* **Extracted data**:
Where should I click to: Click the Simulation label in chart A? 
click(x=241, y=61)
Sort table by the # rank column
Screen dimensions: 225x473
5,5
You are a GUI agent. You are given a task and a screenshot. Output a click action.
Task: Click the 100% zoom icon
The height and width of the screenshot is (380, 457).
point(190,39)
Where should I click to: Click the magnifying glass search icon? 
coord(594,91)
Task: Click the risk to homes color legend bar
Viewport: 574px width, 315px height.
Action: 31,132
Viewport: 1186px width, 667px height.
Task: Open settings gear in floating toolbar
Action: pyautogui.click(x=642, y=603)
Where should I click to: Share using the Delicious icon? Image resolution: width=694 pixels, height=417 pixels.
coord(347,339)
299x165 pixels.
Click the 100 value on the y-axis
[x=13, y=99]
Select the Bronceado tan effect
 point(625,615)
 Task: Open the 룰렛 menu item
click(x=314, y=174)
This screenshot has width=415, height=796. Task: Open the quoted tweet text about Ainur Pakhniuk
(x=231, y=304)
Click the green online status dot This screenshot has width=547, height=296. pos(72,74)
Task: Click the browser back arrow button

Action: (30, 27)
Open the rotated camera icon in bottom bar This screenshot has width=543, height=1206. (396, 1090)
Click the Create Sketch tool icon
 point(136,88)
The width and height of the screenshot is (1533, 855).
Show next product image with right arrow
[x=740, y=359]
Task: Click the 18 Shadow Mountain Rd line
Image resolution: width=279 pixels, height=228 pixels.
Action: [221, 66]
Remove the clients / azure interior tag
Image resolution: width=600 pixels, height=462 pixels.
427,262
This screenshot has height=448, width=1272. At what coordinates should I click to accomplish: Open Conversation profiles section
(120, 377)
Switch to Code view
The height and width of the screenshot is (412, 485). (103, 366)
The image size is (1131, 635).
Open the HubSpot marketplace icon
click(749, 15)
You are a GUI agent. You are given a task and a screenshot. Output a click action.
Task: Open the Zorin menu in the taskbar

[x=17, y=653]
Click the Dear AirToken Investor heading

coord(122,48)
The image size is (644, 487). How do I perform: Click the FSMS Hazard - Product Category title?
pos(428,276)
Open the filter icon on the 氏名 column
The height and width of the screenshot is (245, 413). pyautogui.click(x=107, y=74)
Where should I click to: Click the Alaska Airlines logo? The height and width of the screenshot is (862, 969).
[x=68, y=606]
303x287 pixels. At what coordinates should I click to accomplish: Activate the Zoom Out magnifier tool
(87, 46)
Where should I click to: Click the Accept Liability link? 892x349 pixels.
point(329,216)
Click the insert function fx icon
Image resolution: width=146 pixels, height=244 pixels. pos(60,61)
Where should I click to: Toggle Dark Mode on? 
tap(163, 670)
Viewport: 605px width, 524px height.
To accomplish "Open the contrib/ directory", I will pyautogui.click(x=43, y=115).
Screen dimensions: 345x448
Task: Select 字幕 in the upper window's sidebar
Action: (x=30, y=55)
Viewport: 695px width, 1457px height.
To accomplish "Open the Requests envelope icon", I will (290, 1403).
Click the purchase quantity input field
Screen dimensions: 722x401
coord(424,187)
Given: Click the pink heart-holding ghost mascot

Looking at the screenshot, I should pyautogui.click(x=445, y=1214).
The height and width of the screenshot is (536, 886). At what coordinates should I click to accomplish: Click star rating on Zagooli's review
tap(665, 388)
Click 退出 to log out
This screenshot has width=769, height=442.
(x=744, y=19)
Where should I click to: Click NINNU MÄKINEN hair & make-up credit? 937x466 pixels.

* **Aim**: Copy out the stretch from the start of the listing through the line containing "coord(594,91)", requests included, and shift each coordinate in the answers up by 66.

* **Exercise result**:
Where should I click to: Click the Simulation label in chart A? 
click(x=307, y=127)
Sort table by the # rank column
Screen dimensions: 225x473
71,71
You are a GUI agent. You are given a task and a screenshot. Output a click action.
Task: Click the 100% zoom icon
The height and width of the screenshot is (380, 457).
point(256,105)
Where should I click to: Click the magnifying glass search icon? 
coord(660,157)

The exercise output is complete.